Bring Yourself to the Table

To truly love and accept ourselves seems a difficult task for many. I recently spent some time asking people in one of my very “scientific” surveys, if they loved themselves. I thought it a fairly simple query with “yes” or “no” being the answer. The responses surprised me. There were very few “yes” answers and an interesting conundrum of responses that took my question down many a rabbit hole of philosophy.

I think we live in a very difficult time for identification with personhood and individuality. We are so outward oriented and seem to judge ourselves by some socially dictated criteria of what is “good” and “bad.” There seems to be a set of absolutes that we “must be,” but these absolutes are anything but! They are nebulous and clouded by cultural models and “Dudley Do Right” imperatives of perfection.

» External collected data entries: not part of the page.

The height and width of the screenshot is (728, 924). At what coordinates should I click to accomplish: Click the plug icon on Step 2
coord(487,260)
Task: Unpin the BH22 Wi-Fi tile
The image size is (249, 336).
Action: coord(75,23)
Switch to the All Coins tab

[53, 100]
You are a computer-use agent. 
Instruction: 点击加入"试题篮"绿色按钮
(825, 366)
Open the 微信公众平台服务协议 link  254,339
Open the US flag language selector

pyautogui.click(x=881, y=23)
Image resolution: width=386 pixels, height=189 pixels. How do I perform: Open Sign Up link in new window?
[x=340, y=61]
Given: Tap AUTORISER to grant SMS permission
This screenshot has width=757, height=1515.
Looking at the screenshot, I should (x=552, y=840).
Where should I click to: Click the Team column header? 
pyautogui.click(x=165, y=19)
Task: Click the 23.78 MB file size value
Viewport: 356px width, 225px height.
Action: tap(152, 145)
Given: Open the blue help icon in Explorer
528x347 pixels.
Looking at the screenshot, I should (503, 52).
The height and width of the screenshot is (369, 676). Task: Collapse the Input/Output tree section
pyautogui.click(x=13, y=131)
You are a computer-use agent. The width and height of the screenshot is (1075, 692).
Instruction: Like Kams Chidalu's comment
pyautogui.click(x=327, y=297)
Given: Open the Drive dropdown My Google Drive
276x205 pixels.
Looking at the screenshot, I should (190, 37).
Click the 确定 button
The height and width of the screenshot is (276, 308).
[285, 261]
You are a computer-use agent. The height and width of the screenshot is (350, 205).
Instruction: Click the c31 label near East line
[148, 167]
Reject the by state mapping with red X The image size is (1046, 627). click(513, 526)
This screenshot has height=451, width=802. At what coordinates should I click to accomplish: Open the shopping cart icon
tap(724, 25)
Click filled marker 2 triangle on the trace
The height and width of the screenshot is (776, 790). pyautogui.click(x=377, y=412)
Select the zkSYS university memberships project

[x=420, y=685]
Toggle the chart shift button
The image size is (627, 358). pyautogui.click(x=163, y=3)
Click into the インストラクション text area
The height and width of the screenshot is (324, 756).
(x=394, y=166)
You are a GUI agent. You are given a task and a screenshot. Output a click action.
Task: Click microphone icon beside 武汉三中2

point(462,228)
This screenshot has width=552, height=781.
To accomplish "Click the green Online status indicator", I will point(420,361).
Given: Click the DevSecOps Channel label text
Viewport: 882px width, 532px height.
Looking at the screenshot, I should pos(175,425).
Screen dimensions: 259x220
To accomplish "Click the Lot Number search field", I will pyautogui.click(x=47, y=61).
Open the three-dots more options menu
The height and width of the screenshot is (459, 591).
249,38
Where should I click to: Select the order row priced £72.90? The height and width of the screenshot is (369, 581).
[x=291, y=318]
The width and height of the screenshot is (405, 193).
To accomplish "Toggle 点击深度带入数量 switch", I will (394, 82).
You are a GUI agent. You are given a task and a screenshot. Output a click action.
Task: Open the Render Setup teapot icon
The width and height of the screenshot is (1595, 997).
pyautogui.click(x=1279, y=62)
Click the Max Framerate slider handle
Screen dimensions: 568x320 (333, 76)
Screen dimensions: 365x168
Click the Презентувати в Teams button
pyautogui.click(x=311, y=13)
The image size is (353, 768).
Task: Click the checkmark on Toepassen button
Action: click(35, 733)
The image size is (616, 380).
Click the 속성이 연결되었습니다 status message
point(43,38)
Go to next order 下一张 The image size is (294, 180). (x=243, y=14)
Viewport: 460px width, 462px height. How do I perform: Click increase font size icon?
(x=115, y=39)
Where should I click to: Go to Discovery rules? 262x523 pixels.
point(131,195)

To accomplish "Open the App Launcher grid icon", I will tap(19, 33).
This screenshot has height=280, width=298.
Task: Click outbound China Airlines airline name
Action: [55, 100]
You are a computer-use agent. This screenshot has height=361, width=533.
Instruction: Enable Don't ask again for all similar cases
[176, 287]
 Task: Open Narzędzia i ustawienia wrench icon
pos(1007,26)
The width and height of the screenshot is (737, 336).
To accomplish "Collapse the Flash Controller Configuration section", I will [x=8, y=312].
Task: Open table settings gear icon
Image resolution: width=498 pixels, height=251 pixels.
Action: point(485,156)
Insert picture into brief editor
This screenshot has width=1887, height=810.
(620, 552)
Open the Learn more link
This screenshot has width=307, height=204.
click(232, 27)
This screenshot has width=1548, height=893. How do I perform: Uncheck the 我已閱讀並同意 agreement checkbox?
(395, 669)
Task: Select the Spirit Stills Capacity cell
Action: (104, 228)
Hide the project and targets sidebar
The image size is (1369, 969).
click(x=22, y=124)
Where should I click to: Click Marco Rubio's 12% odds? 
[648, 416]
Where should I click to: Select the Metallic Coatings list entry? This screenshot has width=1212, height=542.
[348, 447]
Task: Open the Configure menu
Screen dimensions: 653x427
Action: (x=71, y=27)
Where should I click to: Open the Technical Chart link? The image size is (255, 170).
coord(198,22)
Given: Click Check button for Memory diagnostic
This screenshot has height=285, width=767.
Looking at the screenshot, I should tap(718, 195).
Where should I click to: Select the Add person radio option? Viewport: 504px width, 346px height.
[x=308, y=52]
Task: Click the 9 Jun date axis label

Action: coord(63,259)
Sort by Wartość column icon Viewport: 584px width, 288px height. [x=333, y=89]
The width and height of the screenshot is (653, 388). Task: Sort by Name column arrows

The essence of our humanity is our imperfection! Therein lays the beauty and the wonder of us as creatures walking the planet. If we were perfect creatures, there would be no “oomph” or punch, no place to go and nothing to do. It is our ability to change and become more as individuals that makes us so very beautiful.

I have come to love and cherish myself-the good, the bad and the ugly-over the last number of years. It has been an amazing journey of heart and soul, an inside adventure of carefully and quietly taking stock of the lady that I am. At the outset I was terrified. What would I find once I had cinched my belt and squared my spiritual shoulders to delve into this inside Robin? I put on a miner’s light of courage and started the walk into the shadows that had scared me for years.

And what did I find as I walked these inside avenues of me? I found a human being, beautiful and amazing in her strengths and in her imperfections. I found a lot more courage than I knew I had. I also found talents and gifts that I had ignored. But, too, there were cobwebbed tables of laziness and behavioral excuses that needed cleaning out.

I discovered that this place I so feared was actually a “character-of-Robin” buffet that I could rather enjoy and explore. Once I accepted that this table of stuff was the stuff of me, I could then rearrange, display and discard things. I could pick up a sadly wilted salad of self-pity and say, “Gee, I think it is time I toss this little darling!” I also found food for thought on this table. “Hmmm . . . maybe this hard, stale bread roll of rigid thinking would do better as a happy red Jell-O mold that had some give and take to it?”

I invite you to visit yourself. Take a walk to your buffet table-that inside place where the you of you is waiting. Explore it and love it. Because you are amazing and remarkable!